Openly stated or implied rules of lineage association in Genesis offer technical issues, establishing legal principles for the actual system being justified. This is rather like the kind of talk people in the United States use to differentiate the working of government during the period of the Articles of Confederation and after, or before and after the Supreme Court’s decision in the case of Marbury vs. Madison. A small change of principles, or even the emphasis of one principle over others, can make a tremendous difference in kinship practice.
Conflicts between co-wives or between wife and spouse, prefigured in the relationships of Hagar and Sarai, Sarai and Abram, or Rebekah and Isaac, come to full force in the competition between the sisters Leah and Rachel and in their respective marriages to Jacob.
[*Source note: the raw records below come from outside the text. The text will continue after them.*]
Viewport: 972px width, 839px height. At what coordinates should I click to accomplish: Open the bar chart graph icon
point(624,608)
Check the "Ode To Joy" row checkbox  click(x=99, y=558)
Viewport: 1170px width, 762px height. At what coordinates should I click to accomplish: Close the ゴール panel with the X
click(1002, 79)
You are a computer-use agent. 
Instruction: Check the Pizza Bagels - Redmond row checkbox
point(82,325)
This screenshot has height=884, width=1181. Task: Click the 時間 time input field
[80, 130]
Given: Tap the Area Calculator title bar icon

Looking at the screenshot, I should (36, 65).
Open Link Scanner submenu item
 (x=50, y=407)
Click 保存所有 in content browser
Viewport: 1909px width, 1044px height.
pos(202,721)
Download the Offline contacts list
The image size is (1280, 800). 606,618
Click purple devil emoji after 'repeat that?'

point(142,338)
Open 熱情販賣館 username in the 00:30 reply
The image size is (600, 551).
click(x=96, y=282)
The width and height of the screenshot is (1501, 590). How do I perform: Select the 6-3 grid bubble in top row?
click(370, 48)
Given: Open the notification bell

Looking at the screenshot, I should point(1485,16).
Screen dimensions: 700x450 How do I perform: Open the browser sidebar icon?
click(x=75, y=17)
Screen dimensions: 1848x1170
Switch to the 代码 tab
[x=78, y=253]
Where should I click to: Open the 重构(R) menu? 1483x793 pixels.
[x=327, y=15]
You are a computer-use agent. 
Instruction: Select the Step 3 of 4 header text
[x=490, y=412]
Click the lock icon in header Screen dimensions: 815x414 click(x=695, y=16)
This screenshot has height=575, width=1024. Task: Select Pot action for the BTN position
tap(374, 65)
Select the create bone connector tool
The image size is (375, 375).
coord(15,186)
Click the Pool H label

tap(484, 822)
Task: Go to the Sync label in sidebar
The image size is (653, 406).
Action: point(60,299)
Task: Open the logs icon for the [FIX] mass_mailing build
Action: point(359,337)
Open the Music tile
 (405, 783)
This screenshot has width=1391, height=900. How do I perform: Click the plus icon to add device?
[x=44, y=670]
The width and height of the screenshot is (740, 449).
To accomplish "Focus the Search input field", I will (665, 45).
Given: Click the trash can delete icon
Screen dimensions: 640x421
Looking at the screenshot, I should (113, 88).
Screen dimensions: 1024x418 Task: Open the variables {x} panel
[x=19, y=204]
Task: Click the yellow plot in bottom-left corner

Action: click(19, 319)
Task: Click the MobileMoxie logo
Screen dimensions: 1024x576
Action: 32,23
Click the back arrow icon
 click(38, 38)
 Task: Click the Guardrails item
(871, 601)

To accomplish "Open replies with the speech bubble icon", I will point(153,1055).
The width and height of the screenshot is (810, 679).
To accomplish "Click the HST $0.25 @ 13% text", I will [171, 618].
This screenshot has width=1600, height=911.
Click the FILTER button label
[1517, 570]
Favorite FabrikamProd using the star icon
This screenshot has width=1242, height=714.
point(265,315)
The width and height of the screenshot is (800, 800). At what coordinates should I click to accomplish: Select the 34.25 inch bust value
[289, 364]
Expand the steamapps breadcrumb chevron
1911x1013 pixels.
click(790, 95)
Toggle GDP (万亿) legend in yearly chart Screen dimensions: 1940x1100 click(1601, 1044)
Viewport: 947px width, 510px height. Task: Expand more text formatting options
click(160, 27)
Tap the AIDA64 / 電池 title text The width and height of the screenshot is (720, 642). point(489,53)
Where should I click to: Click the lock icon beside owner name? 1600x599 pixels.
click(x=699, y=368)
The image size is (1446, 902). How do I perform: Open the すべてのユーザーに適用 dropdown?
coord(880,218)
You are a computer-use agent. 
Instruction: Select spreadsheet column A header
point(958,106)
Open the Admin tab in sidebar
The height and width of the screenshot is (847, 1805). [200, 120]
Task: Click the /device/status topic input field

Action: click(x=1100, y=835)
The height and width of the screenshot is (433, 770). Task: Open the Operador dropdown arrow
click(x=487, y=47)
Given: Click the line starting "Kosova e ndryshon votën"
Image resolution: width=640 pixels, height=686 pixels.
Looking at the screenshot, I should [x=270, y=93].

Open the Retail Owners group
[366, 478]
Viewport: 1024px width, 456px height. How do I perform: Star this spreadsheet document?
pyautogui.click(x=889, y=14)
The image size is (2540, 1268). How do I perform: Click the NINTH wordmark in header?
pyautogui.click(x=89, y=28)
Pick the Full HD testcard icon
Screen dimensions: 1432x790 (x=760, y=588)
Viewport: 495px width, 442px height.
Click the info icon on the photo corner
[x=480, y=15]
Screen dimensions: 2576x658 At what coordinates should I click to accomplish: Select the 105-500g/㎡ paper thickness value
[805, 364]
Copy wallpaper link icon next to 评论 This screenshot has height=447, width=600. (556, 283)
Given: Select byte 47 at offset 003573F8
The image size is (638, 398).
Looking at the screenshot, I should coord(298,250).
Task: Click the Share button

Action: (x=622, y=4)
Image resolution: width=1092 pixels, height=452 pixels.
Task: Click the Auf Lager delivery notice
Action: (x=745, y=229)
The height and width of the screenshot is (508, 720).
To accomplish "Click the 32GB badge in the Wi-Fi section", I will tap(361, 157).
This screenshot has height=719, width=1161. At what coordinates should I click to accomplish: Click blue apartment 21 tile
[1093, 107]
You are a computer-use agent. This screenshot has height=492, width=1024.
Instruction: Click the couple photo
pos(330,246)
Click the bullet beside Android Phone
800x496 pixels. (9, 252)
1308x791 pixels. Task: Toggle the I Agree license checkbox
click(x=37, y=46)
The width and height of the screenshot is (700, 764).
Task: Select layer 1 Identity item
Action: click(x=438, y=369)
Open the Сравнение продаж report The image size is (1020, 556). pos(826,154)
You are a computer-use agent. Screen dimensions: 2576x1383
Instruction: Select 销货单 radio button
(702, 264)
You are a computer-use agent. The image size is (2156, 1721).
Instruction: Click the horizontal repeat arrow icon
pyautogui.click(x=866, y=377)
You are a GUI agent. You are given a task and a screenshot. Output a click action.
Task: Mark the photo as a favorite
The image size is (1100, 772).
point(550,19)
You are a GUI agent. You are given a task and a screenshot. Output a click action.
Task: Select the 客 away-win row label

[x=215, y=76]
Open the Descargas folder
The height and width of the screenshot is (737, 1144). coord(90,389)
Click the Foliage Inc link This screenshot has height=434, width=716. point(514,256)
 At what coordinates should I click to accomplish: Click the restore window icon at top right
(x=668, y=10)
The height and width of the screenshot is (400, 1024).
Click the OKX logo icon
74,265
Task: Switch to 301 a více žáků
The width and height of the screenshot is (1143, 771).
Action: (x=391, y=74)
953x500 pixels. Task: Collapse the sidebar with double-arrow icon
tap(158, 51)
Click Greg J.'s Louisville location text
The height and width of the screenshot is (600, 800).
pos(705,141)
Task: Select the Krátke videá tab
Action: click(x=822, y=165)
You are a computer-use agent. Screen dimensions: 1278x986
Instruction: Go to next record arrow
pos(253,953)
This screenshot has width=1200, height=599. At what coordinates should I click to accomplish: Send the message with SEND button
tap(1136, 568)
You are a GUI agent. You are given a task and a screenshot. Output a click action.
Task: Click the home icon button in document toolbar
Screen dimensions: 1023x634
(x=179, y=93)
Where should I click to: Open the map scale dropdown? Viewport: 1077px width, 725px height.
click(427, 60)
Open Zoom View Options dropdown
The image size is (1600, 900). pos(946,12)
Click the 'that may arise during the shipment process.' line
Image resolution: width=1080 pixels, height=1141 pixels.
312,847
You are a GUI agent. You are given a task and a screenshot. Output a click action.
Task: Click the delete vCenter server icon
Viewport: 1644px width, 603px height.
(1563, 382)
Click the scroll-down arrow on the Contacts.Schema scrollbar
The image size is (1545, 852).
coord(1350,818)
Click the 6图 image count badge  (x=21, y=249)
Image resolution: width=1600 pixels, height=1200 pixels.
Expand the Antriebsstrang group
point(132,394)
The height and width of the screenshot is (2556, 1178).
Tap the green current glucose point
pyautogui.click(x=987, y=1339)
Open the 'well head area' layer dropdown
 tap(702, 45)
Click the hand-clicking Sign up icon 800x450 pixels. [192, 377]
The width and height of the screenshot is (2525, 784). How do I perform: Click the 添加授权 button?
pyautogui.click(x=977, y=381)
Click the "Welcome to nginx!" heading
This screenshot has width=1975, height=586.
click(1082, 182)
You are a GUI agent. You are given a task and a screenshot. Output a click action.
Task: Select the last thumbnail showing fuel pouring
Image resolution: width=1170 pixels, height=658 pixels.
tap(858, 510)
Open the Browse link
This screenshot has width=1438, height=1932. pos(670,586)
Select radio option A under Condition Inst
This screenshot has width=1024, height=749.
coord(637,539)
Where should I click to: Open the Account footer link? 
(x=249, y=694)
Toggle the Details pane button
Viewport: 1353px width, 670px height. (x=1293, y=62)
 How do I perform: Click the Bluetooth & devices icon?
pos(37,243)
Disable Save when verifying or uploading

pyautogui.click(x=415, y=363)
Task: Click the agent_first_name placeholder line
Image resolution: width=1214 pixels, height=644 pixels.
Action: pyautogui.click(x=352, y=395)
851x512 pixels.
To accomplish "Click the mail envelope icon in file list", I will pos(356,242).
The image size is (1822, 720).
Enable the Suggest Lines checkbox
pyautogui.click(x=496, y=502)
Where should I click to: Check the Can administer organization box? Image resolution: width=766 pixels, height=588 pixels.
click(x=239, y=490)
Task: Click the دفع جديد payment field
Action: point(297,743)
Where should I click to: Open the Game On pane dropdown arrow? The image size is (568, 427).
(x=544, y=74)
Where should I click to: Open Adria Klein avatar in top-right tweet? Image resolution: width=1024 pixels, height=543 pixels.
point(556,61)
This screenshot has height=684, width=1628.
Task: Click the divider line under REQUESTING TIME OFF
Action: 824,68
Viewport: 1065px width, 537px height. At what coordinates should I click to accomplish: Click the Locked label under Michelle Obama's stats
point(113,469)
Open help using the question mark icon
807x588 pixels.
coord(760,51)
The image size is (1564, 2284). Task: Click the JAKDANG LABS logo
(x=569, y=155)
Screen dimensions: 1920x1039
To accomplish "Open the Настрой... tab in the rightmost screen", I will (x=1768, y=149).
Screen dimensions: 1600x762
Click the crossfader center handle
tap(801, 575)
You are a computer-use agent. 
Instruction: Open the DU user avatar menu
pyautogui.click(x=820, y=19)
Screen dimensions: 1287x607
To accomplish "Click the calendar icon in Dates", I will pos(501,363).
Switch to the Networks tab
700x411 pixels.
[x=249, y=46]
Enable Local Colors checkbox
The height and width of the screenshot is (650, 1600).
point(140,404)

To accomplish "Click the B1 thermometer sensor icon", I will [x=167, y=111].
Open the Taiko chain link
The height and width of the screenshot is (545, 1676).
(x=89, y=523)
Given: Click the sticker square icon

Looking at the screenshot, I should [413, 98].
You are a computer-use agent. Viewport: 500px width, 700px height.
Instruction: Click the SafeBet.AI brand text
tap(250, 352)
The situations involving “cast out” sons, in all cases the favorite of the father, and the subsequent rise of that son to blessings, position, and wealth, serve to illustrate diverse operative principles in the regulation of intra-family conflict. Ishmael, Esau, Jacob, and Joseph provide, from the point of view of their respective separation from brothers, different kinds of links to historical situations in Canaan.
Thus, preterritorial Israel only prefigures its territorial counterpart in social and cultural terms. Every story, every genealogical report, every tidbit of good or bad information is germane to the interpretation of the social array. But the traditions of Genesis are accurate and meaningful only for some “present” very far removed in time from the era it purports to represent. This realization does not demean the historical or theological significance of the scripture. In fact, for many of the faithful it adds to that significance. For those of us with literary, anthropological, and historical interests, the mythic sense of Genesis is an exciting realization, and a compelling impetus to reasoned interpretation of the conditions that have brought the text to its traditional written forms.
A full analysis of Genesis genealogies, including assessment of the tribes of Israel, must reach far beyond points of genealogy or social articulation. What are the structures through which layers of literary meaning are produced in the text? What is the articulation of kinship content with Judaic law? What can we say about who puts the meaning into our readings? Can we know the full intent of the text on a political level, or do we to some extent only create meanings for today, hopelessly far from the resonance of the original recitations? Do we draw structure and meaning from the foundation tradition, consciously or unconsciously making the text synonymous with our lives? Some content, no doubt, we read into the text, but much of even contemporary reading is consistent with notions we know must have been intrinsic to the scripture. Everywhere, there are notable regularities of pattern which stand out for our scrutiny.